- EXERCISE REQUIREMENTS:
List every real person the reflection on suffering and purpose connects to the film "Hostiles" as a writer or actor.

- READING TEXT:

+++

You choose who you will be. When you profoundly get that you create who you are, then making a difference becomes the authentic expression of that creation. Making a difference is your authentic self-expression.
In Scott Cooper’s “Hostiles” Rosamund Pike as young mother Mrs. Quaid cries in anguish as she digs with her bare hands the graves for her three children murdered by Comanche. Silently compassionate Christian Bale as Captain Joe Blocker watches with his men ready to aid the distraught young widow.
Mrs. Quaid is a woman of God, the woman of faith. Without her faith what does she have? That broke my heart. Terrible things can occur under God’s watch. Writers Cooper and Donald E. Steward don’t stray from the world’s seeming unkindness and unfairness.
Later Mrs. Quaid and Joseph share. She expresses her profound sadness. She says, “Sometimes I envy the finality of death. The certainty. And I have to drive those thoughts away when I wake.”
Recently, my best friend John and I talked. We looked at the certain unkindness present in the world. John said that we often act out of survival, out of fear. Our biggest fear may be death. Watching Rosamund’s Mrs. Quaid in “Hostiles”, perhaps more disheartening than the fear of dying is the fear of living. I know that kind of suffering.
Cheryl says there are “scales of suffering”. Suffering is visceral, real for everyone. Cheryl’s point is that all suffering is valid—it’s not about the varying degrees. One doesn’t compare suffering. We need to have compassion for another’s suffering.
Like Werner, we all want to end suffering. Cheryl looks at discovering your purpose as a possible way of ending suffering. I discovered what gets me through the suffering is having my life make a difference in some small way.
I suffered for a few years as my body seemed to fail me after I got laid off from my job. I stopped practicing Aikido for months. The job that I thought was a cause turned out not to be at least for me. The intentions were not all that they seemed. When purpose dies, it isn’t so much the fear of dying. I suffered from a fear of living without purpose.

+++

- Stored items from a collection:
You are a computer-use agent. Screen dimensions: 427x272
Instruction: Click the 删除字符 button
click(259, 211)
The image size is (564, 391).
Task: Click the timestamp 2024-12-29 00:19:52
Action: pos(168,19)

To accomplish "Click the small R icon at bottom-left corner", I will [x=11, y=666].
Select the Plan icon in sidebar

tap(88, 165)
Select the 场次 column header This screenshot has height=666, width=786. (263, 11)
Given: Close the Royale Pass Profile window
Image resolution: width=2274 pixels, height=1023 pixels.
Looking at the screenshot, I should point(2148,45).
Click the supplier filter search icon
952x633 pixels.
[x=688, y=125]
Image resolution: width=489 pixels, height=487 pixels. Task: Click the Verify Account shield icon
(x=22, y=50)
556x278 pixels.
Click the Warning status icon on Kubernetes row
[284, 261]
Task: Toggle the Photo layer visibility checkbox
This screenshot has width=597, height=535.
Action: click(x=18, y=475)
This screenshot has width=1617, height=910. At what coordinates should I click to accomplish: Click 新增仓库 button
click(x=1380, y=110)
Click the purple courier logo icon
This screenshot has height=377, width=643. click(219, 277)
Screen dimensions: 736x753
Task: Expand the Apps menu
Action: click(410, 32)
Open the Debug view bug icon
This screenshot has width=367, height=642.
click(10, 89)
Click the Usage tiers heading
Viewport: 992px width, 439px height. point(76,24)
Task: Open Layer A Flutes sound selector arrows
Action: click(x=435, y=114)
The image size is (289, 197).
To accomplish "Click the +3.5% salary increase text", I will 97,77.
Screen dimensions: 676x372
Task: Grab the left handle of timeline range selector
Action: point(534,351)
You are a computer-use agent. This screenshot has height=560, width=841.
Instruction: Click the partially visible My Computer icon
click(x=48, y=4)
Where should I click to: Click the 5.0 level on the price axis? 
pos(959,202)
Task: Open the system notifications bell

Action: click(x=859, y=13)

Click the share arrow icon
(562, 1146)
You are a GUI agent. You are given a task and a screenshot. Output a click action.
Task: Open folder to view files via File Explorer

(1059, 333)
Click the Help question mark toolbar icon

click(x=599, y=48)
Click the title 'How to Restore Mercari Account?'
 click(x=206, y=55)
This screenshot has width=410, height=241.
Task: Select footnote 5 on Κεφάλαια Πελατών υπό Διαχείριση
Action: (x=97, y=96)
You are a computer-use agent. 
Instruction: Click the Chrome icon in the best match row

+++

- RESULT FOR THIS TASK:
Scott Cooper, Donald E. Steward, Rosamund Pike, Christian Bale